Antwoord: ∠А = ∠С = 70 °; ∠В = ∠D = 110 °.

Doelstelling 3. Een van de hoeken van het parallellogram is 3 keer groter dan de andere. Zoek de hoeken van een parallellogram.

Laat ∠A = x. Dan ∠B = 3x. Wetende dat de som van de hoeken van een parallellogram aan een zijde ervan 180 ° is, zullen we een vergelijking opstellen.

x = 180 : 4;

We krijgen: ∠A = x = 45 °, en ∠B = 3x = 3 ∙ 45 ° = 135 °.

De overstaande hoeken van het parallellogram zijn dus gelijk,

∠А = ∠С = 45 °; ∠В = ∠D = 135 °.

Antwoord: ∠А = ∠С = 45 °; ∠В = ∠D = 135 °.

Taak 4. Bewijs dat als een vierhoek twee evenwijdige en gelijke zijden heeft, deze vierhoek een parallellogram is.

Een bewijs.

Laten we een diagonaal BD tekenen en kijken naar Δ ADB en Δ CBD.

AD = BC door voorwaarde.
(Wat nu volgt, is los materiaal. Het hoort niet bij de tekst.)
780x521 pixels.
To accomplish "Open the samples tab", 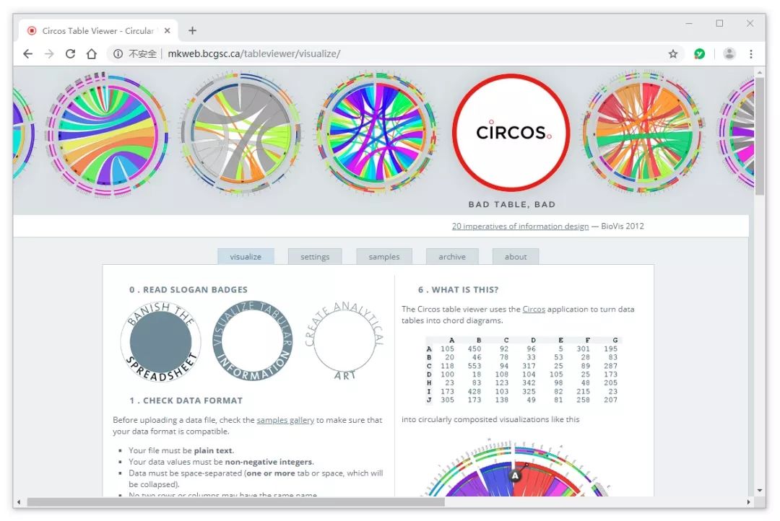I will 384,256.
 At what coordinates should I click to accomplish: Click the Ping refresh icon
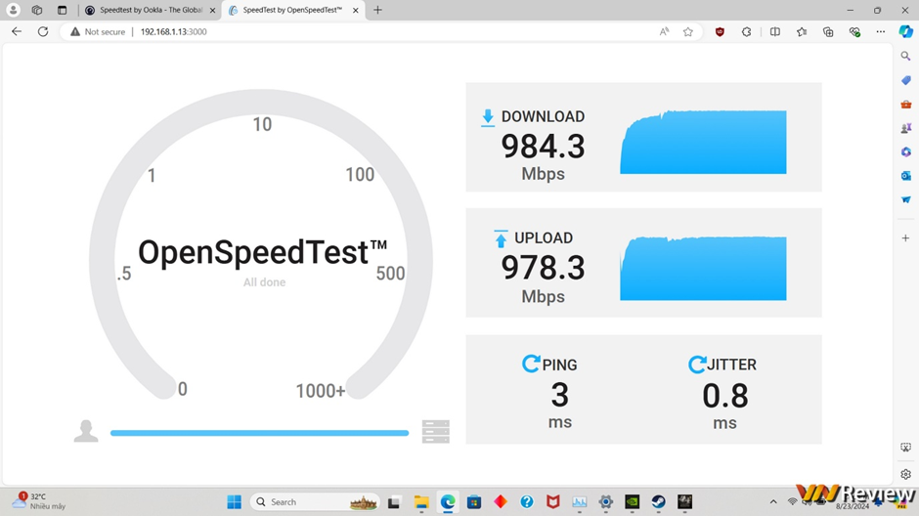click(531, 364)
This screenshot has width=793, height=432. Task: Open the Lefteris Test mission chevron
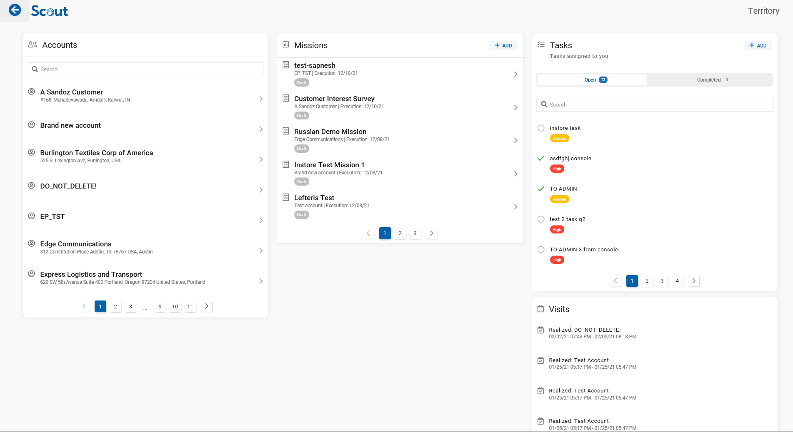coord(515,207)
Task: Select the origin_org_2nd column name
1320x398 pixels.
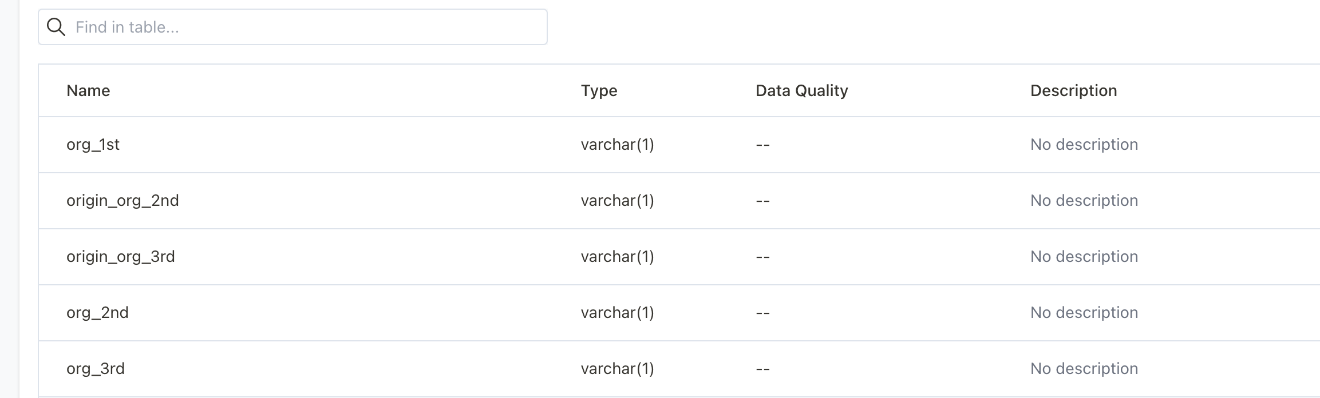Action: pos(122,200)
De BD-kant is gebruikelijk. ∠1 = ∠2 als interne kruisende lijnen met evenwijdige (volgens voorwaarde) lijnen AD en BC en secanslijn BD. Daarom is Δ ADB = Δ CBD aan twee zijden en de hoek daartussen (1e teken van gelijkheid van driehoeken). In gelijke driehoeken zijn de overeenkomstige hoeken gelijk, wat betekent dat ∠3 = ∠4. En deze hoeken zijn intern kruiselings op rechte lijnen AB en CD en secans BD. Dit impliceert het parallellisme van de lijnen AB en CD. Dus in een gegeven vierhoek ABCD zijn de overstaande zijden paarsgewijs evenwijdig, daarom is ABCD per definitie een parallellogram, wat we moesten bewijzen.
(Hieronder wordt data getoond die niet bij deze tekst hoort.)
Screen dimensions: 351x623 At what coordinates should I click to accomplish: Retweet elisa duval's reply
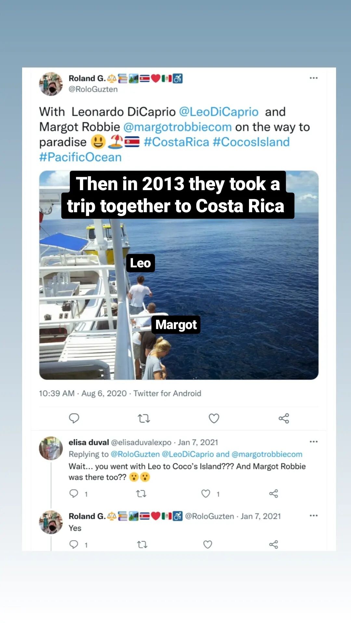[x=141, y=494]
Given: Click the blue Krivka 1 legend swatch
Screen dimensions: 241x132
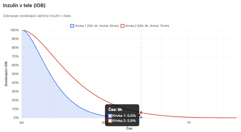Looking at the screenshot, I should 72,26.
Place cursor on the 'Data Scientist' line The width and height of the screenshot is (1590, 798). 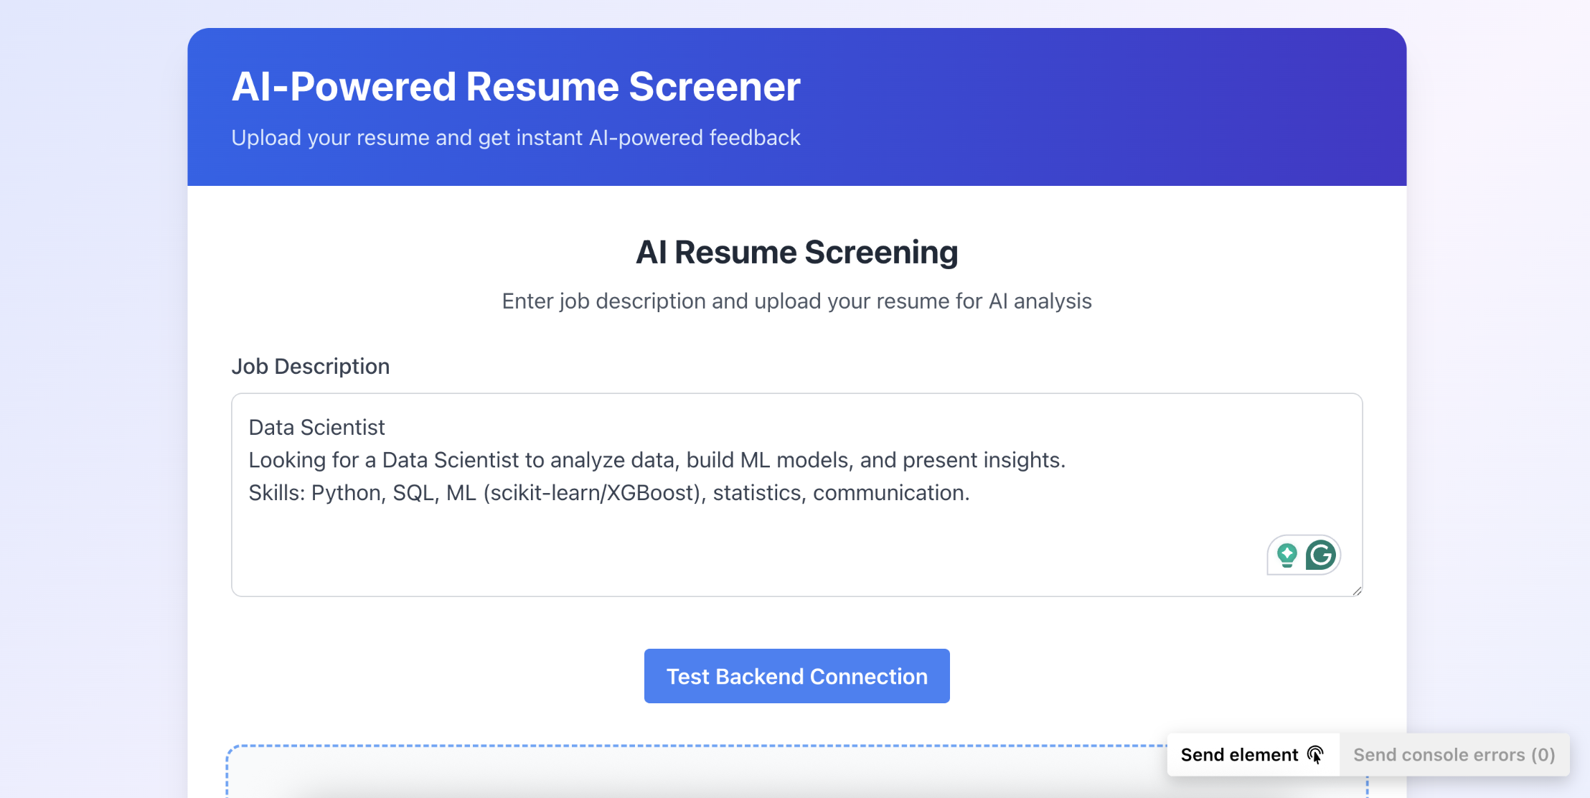point(316,428)
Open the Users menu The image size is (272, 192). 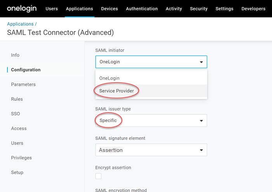coord(52,9)
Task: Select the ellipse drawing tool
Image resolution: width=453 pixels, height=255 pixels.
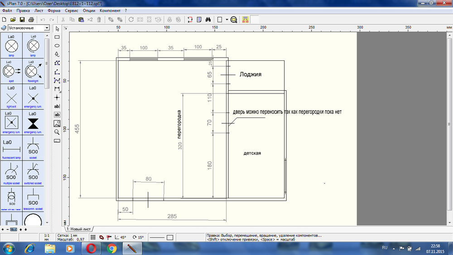Action: click(57, 46)
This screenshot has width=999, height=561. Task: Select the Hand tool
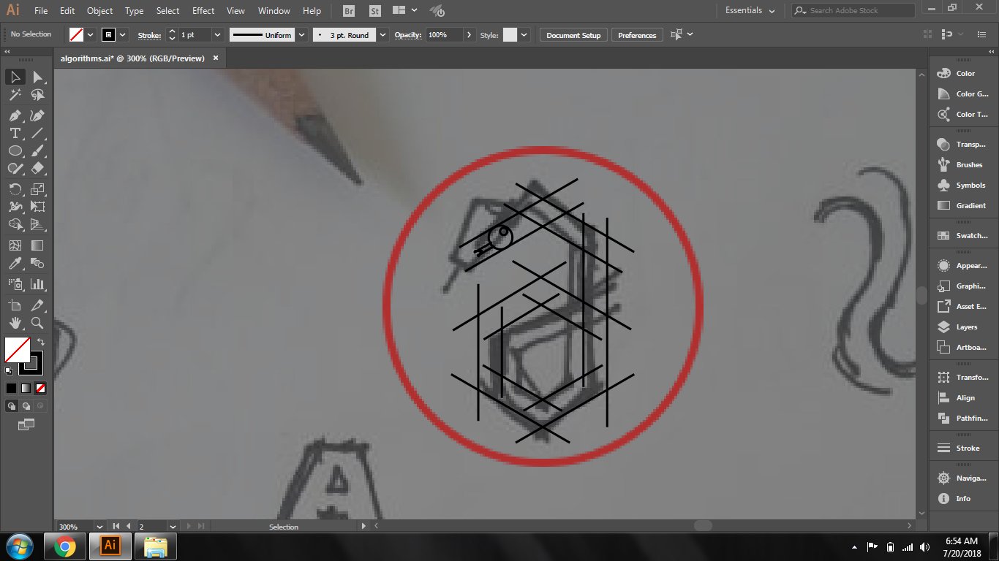pyautogui.click(x=15, y=323)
Opdracht 5. De twee zijden van een parallellogram zijn gerelateerd als 2 : 5, en de omtrek is 3,5 m. Zoek de zijden van het parallellogram.

(AB+AD).

Laten we een deel aanduiden met x. dan AB = 2x, AD = 5x meter. Wetende dat de omtrek van het parallellogram 3,5 m is, stellen we de vergelijking op:

2 (2x + 5x) = 3,5;

2 7x = 3,5;

x = 3,5 : 14;

Een deel is 0,25 m. Dan AB = 2 0,25 = 0,5 m; AD = 5 0,25 = 1,25 meter.

Inspectie.

Omtrek parallellogram P ABCD = 2 (AB + AD) = 2 (0,25 + 1,25) = 2 1,75 = 3,5 (m).

Aangezien de overstaande zijden van het parallellogram gelijk zijn, is CD = AB = 0,25 m; BC = AD = 1,25 m.

Antwoord: CD = AB = 0,25 m; BC = AD = 1,25 m.